By Jeffry Bartash, MarketWatch
WASHINGTON (MarketWatch) — The U.S. created a modest 169,000 new jobs in August, the number of positions created in July was slashed and more people dropped out of a labor force in a sign that hiring conditions worsened toward the end of the summer.
The disappointing employment report could throw a wrench in the Federal Reserve’s plan to begin to ease the throttle on a massive economic-stimulus program.
The unemployment rate, meanwhile, ticked down to 7.3% from 7.4%, but that was because fewer people were looking for work, according to new figures released by the Labor Department Friday. The labor force participation rate fell to 63.2%, the lowest level since the summer of 1978.
Employment gains for July and June were lowered by a combined 74,000, with the biggest revision taking place in July, the Labor Department said.
The number of new jobs created in July was slashed to 104,000 from 162,000 — the smallest gain since June 2012.
And June’s job gains were trimmed to 172,000 from 188,000.

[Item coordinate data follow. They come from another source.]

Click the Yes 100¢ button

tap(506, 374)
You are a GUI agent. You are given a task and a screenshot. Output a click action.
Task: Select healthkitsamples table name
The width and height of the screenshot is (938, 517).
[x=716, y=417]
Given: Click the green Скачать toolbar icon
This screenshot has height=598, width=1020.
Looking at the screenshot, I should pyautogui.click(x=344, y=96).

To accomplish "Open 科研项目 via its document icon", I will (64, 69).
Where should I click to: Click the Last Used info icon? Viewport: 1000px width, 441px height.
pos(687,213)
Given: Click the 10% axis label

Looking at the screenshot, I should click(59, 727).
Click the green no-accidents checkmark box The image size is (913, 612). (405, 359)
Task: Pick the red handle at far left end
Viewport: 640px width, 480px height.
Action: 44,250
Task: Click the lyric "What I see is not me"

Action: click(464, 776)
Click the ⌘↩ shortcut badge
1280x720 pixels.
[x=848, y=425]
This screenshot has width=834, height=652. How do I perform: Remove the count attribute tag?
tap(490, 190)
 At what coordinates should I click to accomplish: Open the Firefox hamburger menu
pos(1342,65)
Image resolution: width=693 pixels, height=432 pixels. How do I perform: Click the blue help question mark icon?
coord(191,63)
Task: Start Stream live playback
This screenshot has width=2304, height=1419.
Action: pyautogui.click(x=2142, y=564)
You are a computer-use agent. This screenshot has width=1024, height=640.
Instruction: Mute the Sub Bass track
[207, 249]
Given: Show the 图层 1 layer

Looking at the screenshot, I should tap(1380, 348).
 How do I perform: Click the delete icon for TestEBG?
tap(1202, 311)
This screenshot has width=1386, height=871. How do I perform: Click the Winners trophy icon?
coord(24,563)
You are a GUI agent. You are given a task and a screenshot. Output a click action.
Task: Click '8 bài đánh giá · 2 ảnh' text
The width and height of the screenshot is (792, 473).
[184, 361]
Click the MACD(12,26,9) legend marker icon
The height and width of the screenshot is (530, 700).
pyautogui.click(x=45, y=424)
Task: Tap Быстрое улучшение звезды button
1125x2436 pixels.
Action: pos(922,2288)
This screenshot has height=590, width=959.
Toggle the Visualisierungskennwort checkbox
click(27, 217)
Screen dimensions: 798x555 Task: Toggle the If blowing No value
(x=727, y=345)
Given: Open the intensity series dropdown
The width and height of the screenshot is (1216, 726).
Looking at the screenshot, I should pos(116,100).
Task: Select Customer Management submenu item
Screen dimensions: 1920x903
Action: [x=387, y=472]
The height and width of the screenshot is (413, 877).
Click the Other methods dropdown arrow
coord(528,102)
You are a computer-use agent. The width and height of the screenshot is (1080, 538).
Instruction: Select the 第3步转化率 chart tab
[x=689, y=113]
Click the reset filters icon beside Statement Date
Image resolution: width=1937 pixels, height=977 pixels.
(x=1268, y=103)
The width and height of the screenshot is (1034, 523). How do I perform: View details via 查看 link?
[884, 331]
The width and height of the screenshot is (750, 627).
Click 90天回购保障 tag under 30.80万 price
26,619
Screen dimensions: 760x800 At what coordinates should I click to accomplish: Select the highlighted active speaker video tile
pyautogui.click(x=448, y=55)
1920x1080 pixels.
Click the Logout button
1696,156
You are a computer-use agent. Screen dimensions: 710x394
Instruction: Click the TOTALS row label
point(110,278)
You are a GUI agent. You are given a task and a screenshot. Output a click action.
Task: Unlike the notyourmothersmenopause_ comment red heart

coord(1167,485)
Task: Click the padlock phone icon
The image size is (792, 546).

Treasury yields came rapidly down after the data, with the 10-year 10_YEAR -3.64% losing over 10 basis points. Stock futures SPU3 +0.41% extended gains.
The private sector added 152,000 jobs in August and government increased employment by 17,000.
Average hourly wages rose 5 cents to $24.05, while the average workweek edged up 0.1 hour to 34.5 hours.
Economists polled by MarketWatch had anticipated a 173,000 increase in jobs last month.
The weaker-than-expected jobs report could cause the Fed to reconsider whether to start to scale back its bond-buying program later this month. Most observers expect the Fed to sound the retreat at its two-day meeting that ends Sept. 18.
The central bank has been buying $85 billion in government and mortgage-backed bonds every month as means to keep U.S. interest rates low and spur economic growth.